- _INPUT DATA_:
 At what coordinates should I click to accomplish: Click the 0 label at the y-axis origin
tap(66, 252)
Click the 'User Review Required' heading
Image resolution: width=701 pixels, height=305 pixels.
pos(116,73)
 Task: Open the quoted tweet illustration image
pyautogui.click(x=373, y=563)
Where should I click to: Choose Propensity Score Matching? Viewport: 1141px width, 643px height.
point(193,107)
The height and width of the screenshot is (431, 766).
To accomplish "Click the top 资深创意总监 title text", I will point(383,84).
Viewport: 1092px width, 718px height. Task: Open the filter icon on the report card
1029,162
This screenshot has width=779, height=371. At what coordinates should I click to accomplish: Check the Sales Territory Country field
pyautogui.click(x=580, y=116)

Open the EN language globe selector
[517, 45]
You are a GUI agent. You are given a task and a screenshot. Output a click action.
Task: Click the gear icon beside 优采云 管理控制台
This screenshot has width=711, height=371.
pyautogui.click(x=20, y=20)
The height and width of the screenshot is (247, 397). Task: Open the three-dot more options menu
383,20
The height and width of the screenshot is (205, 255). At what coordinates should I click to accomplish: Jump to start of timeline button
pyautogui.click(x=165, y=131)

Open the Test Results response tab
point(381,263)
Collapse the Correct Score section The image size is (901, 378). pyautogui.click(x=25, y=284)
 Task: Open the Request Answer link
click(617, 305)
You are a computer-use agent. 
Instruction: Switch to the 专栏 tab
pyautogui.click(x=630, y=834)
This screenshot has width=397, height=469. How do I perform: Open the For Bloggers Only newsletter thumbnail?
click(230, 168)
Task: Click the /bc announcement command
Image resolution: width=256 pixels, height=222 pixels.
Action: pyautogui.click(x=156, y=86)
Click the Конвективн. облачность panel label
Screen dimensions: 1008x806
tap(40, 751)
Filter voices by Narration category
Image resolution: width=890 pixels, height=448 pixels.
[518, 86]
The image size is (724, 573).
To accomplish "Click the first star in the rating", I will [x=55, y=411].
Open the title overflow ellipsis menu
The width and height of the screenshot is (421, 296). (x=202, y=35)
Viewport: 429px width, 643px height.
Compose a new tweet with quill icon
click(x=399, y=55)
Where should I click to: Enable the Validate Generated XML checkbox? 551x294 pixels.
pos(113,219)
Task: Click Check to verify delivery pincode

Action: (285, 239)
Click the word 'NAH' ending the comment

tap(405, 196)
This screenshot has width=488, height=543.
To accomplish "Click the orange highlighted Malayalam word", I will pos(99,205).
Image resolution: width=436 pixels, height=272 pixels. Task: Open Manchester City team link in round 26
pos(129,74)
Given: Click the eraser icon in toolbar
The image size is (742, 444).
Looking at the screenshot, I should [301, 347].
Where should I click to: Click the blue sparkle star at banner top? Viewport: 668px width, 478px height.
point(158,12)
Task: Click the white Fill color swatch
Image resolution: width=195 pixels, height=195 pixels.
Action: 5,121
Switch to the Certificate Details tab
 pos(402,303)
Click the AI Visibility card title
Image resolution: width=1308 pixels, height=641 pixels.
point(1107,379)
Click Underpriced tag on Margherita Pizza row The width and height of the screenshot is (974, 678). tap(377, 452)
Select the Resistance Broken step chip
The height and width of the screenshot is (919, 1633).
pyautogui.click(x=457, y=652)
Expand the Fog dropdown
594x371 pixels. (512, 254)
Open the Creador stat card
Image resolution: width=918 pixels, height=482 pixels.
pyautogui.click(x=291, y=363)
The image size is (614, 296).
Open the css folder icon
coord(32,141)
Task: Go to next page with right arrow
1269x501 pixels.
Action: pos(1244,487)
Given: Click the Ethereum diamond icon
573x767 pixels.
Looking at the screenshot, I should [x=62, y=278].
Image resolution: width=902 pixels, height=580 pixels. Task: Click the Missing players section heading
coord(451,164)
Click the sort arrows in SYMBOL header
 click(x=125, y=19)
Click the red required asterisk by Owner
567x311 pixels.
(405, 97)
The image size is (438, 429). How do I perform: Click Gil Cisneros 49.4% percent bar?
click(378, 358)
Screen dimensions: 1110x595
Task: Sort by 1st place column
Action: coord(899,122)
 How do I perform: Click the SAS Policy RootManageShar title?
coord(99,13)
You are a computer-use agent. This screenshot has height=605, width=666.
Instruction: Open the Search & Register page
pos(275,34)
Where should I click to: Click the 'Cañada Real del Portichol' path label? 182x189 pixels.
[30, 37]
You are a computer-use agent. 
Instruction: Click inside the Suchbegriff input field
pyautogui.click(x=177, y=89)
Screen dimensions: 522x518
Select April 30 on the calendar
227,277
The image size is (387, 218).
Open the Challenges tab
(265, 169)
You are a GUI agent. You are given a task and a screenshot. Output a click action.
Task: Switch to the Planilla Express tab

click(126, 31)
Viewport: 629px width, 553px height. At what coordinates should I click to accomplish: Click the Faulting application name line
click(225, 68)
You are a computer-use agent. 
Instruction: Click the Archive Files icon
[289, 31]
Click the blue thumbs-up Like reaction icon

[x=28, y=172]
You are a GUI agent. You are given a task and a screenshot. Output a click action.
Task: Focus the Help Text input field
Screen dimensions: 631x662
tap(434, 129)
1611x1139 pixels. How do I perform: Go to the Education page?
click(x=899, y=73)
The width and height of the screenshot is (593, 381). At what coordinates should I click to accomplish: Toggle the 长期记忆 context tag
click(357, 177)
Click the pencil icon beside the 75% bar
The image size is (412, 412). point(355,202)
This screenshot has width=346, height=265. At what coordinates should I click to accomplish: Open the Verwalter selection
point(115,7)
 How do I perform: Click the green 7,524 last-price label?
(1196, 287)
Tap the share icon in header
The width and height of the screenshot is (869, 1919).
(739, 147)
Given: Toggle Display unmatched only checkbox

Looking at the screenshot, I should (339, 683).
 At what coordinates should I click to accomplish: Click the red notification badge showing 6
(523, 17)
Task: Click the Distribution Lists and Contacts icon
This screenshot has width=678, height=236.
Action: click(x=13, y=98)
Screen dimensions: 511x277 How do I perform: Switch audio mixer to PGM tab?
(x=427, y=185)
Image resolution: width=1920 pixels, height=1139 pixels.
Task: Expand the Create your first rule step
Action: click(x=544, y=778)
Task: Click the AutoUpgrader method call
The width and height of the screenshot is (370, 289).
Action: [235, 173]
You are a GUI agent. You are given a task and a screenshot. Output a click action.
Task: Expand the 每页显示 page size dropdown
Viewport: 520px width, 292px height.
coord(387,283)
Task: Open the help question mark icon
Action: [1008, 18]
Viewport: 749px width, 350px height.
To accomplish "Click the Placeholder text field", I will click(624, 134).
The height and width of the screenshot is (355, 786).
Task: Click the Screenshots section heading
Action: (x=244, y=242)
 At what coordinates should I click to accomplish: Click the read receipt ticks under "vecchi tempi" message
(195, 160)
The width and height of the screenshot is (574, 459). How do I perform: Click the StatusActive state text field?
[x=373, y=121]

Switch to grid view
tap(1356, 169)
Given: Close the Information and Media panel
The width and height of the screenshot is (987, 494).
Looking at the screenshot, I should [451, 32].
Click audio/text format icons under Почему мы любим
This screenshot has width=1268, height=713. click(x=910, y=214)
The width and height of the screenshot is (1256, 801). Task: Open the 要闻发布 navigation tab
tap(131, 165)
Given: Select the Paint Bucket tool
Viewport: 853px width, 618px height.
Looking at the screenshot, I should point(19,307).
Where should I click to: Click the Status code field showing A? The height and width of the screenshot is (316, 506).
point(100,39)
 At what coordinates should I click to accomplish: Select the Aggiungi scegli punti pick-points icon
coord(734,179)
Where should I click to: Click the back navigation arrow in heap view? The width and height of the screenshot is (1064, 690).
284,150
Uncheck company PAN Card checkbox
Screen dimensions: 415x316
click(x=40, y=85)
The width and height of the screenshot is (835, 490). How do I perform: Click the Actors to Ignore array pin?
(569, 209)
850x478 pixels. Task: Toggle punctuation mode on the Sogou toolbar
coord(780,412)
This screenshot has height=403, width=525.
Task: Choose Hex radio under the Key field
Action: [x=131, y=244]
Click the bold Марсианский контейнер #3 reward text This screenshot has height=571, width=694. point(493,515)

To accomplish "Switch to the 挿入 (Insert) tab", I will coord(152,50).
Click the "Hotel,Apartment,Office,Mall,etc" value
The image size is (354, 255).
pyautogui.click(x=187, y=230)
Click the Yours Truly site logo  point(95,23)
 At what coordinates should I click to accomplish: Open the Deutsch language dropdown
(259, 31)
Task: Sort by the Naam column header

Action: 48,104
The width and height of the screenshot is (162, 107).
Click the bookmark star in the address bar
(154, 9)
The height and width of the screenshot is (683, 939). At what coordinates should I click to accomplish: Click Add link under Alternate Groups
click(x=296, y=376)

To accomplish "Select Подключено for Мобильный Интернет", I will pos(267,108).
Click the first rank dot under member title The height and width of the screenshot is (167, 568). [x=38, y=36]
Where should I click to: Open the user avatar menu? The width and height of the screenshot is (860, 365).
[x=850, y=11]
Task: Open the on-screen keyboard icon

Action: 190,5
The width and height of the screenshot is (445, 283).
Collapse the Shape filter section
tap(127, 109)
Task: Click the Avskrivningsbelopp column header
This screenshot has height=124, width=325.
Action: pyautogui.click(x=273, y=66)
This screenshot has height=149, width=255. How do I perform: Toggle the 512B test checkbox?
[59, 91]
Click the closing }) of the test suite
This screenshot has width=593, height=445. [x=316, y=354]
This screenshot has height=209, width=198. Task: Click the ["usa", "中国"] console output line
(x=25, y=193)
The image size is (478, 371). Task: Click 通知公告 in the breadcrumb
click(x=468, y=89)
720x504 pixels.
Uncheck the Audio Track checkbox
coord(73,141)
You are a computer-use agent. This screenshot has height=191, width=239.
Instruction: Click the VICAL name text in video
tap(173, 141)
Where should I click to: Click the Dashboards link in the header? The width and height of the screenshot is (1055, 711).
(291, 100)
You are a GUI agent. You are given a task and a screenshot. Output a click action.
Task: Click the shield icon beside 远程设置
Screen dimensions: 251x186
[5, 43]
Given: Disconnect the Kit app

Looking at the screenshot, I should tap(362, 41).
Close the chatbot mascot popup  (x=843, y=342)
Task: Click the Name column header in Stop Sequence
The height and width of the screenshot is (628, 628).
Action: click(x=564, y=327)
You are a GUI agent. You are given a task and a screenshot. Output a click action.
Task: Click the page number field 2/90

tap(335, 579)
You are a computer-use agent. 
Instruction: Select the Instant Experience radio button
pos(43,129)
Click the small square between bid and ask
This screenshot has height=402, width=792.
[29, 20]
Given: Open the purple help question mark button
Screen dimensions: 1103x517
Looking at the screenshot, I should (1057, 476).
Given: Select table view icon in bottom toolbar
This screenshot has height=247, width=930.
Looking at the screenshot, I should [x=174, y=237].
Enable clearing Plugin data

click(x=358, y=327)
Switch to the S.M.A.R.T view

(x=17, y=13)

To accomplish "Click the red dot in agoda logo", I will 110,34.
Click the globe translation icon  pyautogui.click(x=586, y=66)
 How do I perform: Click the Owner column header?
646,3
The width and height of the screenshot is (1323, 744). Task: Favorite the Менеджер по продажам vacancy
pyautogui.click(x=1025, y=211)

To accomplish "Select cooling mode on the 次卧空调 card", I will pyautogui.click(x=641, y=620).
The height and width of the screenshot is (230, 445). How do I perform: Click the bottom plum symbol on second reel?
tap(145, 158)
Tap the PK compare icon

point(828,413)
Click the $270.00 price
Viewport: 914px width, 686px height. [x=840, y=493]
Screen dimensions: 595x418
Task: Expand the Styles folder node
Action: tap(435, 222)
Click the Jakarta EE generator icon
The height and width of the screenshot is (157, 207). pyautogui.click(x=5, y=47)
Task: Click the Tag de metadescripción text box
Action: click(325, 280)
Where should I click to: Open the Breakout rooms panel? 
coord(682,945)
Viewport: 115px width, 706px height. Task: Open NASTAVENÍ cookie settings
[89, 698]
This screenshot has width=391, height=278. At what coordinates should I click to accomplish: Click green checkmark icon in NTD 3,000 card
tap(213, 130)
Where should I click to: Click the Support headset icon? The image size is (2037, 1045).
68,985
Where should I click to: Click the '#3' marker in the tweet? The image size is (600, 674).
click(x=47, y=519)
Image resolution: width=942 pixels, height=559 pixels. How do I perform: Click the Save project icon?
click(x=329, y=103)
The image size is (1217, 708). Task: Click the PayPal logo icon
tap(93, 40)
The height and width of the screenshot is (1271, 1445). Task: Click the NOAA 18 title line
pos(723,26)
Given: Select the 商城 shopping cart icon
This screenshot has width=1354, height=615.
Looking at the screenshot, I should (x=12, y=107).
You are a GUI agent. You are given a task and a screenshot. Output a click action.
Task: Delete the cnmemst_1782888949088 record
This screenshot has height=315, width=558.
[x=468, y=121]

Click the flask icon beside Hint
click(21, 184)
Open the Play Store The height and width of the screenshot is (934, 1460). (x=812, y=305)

- _TASK TO CARRY OUT_: What number of lines in the records hold the word "Close"? Reply with that number alone.

- _RESPONSE TO THIS TASK_: 2